Exhibition
Across eight artworks, my exhibition explores the relationship between humanity and nature, how it evolves and aspects that remain unchanged despite the passage of time. I explore this through natural cycles, incorporating cyclicality and dynamism and evolution. In each of my pieces, I intend to present different moments in these cycles, each inviting the audience into unique environments. Instead of depicting nature in a purely literal sense, I employ more abstract compositions that illustrate otherworldly scenes that simultaneously seem both familiar and dream-like. I use this contrast to communicate the vastness and unknowable immenseness of nature beyond what we experience day-to-day.
Emergence
Acrylic on canvas • 92 x 61cm
This piece depicts the emergence of life from a dead world, the origin of all organic cycles. Inspired by Igor Grabar’s brushwork and Ivan Konstantinovich Aivazovsky’s representation of water, it portrays a place of oceanic fissures and hydrothermal vents, aiming to articulate a singular and unprecedented event. The orb represents energy, the fusion of the sun, moon and the cell in one. Within, you can see shoals of fish which function to contrast dynamism against the lifeless surroundings.
Energy
Acrylic on canvas • 152 x 122 cm
In Energy I explore photosynthesis and the role of light in facilitating life. Inspired by Claude Monet, the piece depicts sunlight penetrating aquatic depths. As sunlight filters through water, it enables photosynthesis, transforming light into energy. Waterlilies are symbolic of creation, the lily roots turn to blood red veins towards the depths, functioning to communicate the idea of dependence and hierarchy in natural ecosystems, enhanced by the worm’s eye view perspective.
Seasons
Digital print installation • 233 x 50 cm Each
This series portrays seasonal change through the lens of energy. Each piece employs abstracted imagery to convey the unique flow of energy throughout the year. In Spring, energy escapes upwards, while Summer focuses on the culmination of energy. Autumn depicts matter settling for winter, like the accumulation of leaves upon a forest floor. Winter shows the seasonal confinement of energy.
Ozymandias
Acrylic on canvas • 92 x 244 cm
This diptych intends to contextualise human involvement in natural cycles, challenging the belief that humanity is separate from its environment. The ouroboros-like composition symbolises infinity and unity.
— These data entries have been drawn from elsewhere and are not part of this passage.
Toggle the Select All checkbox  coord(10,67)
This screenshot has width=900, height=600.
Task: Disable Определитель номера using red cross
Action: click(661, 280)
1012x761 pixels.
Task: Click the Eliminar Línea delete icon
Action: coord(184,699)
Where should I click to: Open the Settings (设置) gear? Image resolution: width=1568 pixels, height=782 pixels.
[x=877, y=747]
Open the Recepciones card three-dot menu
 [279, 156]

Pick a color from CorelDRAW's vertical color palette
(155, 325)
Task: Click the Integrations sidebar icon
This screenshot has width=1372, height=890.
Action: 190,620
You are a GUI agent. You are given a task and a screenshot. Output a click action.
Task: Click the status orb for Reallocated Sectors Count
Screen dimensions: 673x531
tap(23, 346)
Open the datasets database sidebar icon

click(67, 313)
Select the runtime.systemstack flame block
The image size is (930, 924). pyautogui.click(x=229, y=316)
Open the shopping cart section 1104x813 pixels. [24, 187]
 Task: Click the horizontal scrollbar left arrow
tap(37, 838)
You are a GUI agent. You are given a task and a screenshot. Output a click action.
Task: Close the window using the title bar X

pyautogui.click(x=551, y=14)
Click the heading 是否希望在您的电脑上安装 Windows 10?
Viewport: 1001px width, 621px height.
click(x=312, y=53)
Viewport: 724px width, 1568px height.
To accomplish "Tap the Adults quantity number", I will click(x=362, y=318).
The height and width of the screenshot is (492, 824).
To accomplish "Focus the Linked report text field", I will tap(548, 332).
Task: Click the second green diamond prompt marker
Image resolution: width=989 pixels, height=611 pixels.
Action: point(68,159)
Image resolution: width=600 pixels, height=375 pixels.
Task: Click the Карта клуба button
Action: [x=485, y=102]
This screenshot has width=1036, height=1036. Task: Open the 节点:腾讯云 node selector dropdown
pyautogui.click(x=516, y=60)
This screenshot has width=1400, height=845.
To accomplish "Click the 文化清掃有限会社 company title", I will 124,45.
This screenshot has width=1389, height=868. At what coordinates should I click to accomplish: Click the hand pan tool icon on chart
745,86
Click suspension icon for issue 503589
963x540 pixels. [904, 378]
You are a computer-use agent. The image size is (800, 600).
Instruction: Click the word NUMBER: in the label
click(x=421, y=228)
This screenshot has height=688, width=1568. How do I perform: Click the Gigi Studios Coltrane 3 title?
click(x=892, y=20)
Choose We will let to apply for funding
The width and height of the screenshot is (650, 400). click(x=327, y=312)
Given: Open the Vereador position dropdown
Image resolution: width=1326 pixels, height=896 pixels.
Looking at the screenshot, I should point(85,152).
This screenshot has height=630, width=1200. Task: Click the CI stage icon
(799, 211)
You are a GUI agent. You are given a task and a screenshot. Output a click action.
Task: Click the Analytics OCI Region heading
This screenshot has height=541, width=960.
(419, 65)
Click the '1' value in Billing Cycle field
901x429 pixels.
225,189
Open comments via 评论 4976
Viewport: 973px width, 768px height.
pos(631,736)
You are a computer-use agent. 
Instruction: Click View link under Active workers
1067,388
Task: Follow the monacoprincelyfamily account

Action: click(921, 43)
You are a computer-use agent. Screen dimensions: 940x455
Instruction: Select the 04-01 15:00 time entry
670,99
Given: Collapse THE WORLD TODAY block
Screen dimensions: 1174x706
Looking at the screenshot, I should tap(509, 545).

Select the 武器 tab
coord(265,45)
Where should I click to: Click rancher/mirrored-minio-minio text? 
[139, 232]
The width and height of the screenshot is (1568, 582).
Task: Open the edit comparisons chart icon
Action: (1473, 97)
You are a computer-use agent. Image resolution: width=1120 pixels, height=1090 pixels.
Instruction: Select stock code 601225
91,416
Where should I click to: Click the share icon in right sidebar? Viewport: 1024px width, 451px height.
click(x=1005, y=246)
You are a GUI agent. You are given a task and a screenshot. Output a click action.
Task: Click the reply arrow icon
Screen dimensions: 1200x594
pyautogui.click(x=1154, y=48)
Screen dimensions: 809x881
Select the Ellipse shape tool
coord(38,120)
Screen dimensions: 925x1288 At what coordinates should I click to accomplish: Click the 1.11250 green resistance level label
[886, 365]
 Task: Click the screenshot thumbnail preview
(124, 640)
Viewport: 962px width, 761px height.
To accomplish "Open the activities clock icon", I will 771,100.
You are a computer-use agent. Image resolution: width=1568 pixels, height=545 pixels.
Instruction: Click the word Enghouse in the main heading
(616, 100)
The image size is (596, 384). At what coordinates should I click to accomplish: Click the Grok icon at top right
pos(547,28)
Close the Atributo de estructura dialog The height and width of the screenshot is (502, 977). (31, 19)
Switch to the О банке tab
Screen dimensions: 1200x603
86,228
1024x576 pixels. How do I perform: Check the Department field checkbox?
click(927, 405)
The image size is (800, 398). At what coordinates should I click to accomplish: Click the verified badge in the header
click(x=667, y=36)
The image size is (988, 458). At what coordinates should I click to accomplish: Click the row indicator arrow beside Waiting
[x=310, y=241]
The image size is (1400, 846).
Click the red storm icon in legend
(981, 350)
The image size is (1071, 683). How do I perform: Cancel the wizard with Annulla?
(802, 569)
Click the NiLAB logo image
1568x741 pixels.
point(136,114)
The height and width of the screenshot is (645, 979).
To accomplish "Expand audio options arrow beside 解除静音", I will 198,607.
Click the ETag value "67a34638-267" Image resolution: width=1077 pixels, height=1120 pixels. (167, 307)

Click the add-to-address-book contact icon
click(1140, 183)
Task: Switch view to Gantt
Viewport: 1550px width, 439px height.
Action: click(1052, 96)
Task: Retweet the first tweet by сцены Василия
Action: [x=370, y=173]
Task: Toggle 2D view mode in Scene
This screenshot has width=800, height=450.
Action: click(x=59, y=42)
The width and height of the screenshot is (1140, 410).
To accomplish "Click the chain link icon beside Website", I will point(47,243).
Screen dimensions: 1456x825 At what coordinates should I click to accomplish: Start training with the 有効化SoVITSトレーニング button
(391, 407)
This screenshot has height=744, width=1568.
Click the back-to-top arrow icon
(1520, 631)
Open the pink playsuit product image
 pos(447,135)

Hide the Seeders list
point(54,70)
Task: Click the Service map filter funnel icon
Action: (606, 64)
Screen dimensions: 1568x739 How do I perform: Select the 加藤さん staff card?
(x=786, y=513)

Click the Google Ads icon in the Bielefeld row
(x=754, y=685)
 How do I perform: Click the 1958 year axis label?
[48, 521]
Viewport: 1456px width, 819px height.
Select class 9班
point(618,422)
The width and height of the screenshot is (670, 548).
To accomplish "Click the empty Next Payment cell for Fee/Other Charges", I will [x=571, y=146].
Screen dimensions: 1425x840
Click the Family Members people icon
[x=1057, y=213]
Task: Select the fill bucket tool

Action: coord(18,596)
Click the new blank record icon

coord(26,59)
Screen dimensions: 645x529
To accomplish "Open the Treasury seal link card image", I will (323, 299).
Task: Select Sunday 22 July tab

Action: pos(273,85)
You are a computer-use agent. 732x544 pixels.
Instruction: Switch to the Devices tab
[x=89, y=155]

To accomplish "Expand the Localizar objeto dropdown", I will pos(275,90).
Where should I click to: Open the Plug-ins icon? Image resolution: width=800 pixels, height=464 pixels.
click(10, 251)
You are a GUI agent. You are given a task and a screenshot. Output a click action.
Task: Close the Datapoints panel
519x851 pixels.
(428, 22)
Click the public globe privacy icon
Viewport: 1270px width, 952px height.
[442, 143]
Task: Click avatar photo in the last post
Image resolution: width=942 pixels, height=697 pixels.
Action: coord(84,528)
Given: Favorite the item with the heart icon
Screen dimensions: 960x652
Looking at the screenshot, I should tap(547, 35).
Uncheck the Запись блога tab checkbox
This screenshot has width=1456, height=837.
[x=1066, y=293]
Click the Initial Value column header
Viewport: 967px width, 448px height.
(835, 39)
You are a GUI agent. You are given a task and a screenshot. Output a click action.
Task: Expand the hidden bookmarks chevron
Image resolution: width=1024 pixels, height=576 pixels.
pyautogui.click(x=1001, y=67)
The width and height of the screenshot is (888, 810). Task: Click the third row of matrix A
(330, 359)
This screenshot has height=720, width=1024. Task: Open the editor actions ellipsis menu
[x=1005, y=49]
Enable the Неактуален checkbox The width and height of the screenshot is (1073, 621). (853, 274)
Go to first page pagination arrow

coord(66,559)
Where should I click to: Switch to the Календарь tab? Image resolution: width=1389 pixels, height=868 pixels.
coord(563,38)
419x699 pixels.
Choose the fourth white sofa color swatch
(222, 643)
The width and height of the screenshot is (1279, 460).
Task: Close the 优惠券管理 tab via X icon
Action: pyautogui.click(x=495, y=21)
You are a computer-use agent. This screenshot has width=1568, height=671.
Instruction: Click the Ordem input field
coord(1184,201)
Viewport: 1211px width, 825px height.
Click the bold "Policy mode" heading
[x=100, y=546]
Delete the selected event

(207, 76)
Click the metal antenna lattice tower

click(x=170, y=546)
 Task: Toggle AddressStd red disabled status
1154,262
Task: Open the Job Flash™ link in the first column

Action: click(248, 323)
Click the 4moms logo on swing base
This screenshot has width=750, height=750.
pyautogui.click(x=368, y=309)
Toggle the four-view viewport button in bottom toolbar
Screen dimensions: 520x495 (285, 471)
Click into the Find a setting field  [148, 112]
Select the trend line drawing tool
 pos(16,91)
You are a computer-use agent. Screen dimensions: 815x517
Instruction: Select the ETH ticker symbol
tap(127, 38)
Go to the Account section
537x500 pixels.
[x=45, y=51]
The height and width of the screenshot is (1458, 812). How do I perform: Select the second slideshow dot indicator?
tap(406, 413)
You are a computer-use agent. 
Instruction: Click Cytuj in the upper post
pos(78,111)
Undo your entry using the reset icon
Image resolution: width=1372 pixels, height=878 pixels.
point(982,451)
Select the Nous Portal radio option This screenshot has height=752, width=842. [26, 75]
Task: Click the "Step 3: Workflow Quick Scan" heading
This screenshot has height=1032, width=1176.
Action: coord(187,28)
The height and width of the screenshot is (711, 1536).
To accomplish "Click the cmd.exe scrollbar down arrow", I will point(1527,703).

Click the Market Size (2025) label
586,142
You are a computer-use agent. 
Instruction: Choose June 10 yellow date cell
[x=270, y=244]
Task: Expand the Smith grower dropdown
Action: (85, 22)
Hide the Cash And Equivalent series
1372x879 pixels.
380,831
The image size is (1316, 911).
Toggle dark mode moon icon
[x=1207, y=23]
Inspired by Thomas Cole’s use of landscape as allegory, my intent is to communicate that human creations: cities, structures or even ambitions, are inseparable from nature. This piece is named after a sonnet by Percy Bysshe Shelley, which meditates upon the ephemeral nature of empire.
Anthropocene
Acrylic on canvas • 122 x 92 cm
Inspired by Thomas Cole's world-building ‘The Course of an Empire’ series, this painting depicts a layered scene within the burning city seen in my piece ‘Ozymandias’. Pompeii inspired the Roman bath below while above is an orthodox cathedral. The different architectural eras represent cyclicality. The city's inhabitants are in repose among desolation. The title refers to the name of the human epoch, in which humanity, for the first time, exerts the greatest influence on the environment.
Unity
Laser cut card • 42 x 42 cm
Unity explores self-similarity of natural forms across physical scales in the universe. Ranging from the retina to galactic filaments, the infinitely vast can be found within the minute, a single order forms the natural world into a single, coalesced body. The multi-layered composition mimics an eye, reflecting similarity across scales. Developing this piece, I was inspired by Chinese artist Baishui’s ornate formal approach to convey teeming life.
Genesis
Mixed media
Here, I use a burning fumage technique to present the Earth’s geological cycles’ power to create and destroy. Inspired by the Siberian traps event, it illustrates raging pyroplastic flow across scorched earth. The shape of the composition is inspired by obsidian shards which were vital to early humans for the creation of tools. The shattered composition reflects on the fragile relationship between life and the planet’s deep, unpredictable geological cycles.
Firmament
Installation
Inspired by Olafur Eliasson’s The Weather Project, Firmament explores light and perception. The title alludes to the Bible: the firmament defines the separation between heaven and earth, allegory for the perceived boundary between humanity and nature. The layered divided coloured sheets recreate the refraction of light, showing separation, while the painting and its ocular imagery is coloured to resemble a celestial body, conveying that the human-nature boundary is produced by perception alone.